● Required work: Below are some records. Return exactly the lines from the one containing "Task: Retweet the" through the one containing "Task: Open the Learn more link", both included, and only those.

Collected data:
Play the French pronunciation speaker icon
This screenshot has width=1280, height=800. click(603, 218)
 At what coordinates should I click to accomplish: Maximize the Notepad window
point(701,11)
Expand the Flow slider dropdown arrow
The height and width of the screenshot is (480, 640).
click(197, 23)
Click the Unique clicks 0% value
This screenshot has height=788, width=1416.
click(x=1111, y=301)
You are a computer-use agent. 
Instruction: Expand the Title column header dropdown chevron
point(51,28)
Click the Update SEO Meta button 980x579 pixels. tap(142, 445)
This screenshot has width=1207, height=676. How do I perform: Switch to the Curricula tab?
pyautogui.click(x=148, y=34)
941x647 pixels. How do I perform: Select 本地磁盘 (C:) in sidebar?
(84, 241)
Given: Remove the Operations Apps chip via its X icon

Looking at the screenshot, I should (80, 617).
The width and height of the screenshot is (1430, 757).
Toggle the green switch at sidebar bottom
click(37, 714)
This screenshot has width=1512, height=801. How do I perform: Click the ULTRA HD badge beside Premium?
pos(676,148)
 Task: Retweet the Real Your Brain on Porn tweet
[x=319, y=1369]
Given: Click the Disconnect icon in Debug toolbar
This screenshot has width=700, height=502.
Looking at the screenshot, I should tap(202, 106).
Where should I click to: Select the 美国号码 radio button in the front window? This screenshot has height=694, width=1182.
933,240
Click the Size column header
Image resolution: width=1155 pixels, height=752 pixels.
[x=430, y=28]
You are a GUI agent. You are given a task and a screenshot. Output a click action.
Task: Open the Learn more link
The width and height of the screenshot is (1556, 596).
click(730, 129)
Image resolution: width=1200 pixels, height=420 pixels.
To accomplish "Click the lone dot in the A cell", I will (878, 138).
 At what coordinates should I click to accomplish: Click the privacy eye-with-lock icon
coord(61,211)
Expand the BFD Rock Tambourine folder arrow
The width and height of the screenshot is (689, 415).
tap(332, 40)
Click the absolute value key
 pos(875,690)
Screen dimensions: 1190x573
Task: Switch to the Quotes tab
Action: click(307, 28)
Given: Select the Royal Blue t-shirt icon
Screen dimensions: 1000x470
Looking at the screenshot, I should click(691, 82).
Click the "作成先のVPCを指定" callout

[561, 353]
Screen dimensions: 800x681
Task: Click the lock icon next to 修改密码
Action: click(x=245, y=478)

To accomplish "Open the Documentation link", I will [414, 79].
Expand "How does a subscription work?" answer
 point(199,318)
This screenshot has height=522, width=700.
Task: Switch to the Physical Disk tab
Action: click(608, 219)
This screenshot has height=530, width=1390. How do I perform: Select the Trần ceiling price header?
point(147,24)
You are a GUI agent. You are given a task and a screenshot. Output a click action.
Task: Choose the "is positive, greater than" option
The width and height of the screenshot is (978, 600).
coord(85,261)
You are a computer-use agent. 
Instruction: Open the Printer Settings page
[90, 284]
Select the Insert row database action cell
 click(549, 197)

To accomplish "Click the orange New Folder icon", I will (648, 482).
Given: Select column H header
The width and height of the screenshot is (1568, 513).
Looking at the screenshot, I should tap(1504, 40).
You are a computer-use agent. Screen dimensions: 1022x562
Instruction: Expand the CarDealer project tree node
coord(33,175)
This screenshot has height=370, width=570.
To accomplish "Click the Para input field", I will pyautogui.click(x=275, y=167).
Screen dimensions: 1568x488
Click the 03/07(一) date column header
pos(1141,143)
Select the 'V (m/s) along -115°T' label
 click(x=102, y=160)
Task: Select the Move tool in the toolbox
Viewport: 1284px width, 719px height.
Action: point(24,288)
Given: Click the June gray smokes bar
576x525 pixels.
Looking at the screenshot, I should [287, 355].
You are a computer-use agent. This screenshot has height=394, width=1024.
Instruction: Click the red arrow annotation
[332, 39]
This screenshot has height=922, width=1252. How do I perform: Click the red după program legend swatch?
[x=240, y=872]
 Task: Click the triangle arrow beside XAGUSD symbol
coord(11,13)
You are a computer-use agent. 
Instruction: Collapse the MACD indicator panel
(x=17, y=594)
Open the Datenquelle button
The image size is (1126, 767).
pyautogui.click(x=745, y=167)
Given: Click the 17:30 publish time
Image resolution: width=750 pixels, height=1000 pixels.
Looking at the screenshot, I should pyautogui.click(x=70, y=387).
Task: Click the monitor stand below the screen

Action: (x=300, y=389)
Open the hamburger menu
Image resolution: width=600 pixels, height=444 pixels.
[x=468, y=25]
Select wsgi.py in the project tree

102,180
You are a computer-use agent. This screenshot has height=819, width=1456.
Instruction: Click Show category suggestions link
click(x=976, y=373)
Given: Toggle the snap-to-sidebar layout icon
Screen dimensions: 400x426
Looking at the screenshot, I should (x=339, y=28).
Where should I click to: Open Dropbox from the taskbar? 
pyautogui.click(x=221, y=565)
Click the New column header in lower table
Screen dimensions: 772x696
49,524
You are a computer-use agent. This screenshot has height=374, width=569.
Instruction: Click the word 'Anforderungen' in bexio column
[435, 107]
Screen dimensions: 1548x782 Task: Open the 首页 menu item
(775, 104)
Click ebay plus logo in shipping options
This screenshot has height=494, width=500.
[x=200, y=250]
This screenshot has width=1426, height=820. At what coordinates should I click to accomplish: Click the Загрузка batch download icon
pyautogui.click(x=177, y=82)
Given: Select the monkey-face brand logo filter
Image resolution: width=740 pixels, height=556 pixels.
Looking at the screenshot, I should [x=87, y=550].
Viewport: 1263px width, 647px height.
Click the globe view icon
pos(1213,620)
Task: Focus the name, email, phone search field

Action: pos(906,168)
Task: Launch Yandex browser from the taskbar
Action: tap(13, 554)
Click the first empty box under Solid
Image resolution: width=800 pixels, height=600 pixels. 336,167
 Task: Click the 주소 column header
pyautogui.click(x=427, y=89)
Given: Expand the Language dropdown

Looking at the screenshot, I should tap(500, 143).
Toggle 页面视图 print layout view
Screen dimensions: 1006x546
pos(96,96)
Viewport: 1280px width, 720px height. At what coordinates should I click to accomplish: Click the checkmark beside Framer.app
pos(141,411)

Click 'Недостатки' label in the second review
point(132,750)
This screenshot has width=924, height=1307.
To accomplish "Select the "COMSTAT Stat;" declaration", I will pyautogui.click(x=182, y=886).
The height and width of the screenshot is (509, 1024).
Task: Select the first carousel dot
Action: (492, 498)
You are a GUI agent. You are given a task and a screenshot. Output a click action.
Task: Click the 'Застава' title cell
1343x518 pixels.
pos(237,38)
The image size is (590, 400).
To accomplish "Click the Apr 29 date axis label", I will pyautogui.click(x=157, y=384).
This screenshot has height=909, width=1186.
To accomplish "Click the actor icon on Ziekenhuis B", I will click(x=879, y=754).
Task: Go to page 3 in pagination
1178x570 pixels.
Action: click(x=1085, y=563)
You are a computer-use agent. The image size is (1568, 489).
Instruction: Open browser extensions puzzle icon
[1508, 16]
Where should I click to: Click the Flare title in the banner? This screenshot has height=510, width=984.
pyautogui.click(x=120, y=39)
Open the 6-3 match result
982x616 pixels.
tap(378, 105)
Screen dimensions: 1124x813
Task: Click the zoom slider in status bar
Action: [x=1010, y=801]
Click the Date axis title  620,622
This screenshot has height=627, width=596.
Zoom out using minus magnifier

● Response below:
 Task: Retweet the Real Your Brain on Porn tweet
[x=319, y=1369]
Given: Click the Disconnect icon in Debug toolbar
This screenshot has width=700, height=502.
Looking at the screenshot, I should tap(202, 106).
Where should I click to: Select the 美国号码 radio button in the front window? This screenshot has height=694, width=1182.
933,240
Click the Size column header
Image resolution: width=1155 pixels, height=752 pixels.
[x=430, y=28]
You are a GUI agent. You are given a task and a screenshot. Output a click action.
Task: Open the Learn more link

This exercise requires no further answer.